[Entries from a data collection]
## BEGIN
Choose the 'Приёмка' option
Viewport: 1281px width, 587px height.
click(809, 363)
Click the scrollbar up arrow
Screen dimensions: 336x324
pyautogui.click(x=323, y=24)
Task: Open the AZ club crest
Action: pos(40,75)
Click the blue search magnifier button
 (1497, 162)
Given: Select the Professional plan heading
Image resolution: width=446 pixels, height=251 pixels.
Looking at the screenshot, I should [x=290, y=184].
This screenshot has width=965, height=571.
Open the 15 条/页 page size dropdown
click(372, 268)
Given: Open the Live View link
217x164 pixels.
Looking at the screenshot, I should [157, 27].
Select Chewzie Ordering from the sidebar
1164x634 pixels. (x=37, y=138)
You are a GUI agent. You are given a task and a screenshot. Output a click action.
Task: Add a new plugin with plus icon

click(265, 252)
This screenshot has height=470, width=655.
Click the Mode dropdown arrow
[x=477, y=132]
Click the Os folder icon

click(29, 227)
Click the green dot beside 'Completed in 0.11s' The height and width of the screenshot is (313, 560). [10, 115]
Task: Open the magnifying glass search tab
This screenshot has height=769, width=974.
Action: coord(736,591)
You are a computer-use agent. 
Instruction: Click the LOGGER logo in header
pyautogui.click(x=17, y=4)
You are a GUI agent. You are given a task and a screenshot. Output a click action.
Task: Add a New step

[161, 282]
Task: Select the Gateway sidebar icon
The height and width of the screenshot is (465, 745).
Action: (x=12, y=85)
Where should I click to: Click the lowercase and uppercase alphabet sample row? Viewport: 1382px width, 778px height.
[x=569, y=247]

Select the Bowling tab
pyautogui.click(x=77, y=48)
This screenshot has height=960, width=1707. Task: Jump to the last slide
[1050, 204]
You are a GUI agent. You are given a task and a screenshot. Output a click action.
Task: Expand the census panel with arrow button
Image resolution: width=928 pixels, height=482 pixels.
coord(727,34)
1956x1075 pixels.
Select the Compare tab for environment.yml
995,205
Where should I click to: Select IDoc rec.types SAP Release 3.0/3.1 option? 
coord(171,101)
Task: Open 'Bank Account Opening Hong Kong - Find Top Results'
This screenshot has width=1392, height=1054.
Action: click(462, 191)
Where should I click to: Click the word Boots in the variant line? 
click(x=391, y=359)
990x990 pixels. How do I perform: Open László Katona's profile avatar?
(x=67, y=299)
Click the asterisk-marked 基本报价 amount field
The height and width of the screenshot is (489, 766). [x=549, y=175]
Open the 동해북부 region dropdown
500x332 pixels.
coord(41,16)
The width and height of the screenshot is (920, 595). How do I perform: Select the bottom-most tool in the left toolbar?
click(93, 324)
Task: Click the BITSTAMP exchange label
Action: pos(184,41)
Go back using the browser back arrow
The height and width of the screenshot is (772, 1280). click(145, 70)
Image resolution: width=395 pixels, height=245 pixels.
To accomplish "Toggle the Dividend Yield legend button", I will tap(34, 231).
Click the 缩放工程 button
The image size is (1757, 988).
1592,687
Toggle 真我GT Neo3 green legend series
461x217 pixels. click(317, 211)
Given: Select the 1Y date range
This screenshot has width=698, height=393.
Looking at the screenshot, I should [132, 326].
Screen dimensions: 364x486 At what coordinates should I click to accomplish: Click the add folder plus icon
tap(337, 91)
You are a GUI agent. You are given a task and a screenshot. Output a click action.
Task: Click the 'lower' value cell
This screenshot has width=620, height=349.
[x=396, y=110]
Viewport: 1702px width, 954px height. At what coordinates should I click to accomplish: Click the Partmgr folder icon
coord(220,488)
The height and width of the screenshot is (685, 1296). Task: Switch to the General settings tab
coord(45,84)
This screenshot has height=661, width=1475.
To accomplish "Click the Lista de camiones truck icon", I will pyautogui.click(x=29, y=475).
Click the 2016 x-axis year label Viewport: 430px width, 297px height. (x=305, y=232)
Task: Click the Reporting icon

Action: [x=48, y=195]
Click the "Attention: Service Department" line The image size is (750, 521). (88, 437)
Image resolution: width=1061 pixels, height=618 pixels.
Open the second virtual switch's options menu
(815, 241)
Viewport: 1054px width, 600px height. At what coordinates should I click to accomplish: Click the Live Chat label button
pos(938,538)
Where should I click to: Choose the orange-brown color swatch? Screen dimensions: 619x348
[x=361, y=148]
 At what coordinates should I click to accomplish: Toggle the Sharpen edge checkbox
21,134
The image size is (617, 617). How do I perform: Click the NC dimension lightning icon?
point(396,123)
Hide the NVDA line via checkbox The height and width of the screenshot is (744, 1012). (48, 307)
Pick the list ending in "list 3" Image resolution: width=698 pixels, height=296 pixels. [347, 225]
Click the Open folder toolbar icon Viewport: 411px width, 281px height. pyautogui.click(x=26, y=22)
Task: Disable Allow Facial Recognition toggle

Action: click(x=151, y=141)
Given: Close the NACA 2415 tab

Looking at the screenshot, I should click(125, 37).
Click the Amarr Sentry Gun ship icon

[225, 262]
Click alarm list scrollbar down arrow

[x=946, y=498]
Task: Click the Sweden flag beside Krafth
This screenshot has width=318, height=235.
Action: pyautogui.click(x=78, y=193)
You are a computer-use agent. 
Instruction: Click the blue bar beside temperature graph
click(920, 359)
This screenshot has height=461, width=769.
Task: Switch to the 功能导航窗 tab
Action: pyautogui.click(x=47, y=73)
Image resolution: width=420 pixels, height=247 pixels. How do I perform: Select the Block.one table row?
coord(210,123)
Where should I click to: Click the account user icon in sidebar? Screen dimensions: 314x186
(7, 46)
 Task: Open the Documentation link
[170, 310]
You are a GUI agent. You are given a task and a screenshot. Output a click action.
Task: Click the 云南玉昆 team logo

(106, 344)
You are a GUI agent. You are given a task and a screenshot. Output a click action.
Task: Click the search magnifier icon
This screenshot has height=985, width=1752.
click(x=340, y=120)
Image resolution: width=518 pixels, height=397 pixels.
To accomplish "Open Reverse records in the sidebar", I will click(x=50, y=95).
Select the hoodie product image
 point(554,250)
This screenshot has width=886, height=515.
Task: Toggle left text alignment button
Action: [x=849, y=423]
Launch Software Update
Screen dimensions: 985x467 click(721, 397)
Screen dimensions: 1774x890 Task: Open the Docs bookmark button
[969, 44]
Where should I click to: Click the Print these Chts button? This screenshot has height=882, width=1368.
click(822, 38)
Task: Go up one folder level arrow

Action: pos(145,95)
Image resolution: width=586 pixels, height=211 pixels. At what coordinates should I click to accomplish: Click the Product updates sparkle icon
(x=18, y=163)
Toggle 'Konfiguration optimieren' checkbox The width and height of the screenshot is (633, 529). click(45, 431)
## END
Written instruction
Find each line in the entries above that contains the string "magnifier" and copy those lines out. Case counts.

Response to this exercise
Click the blue search magnifier button
Task: Click the search magnifier icon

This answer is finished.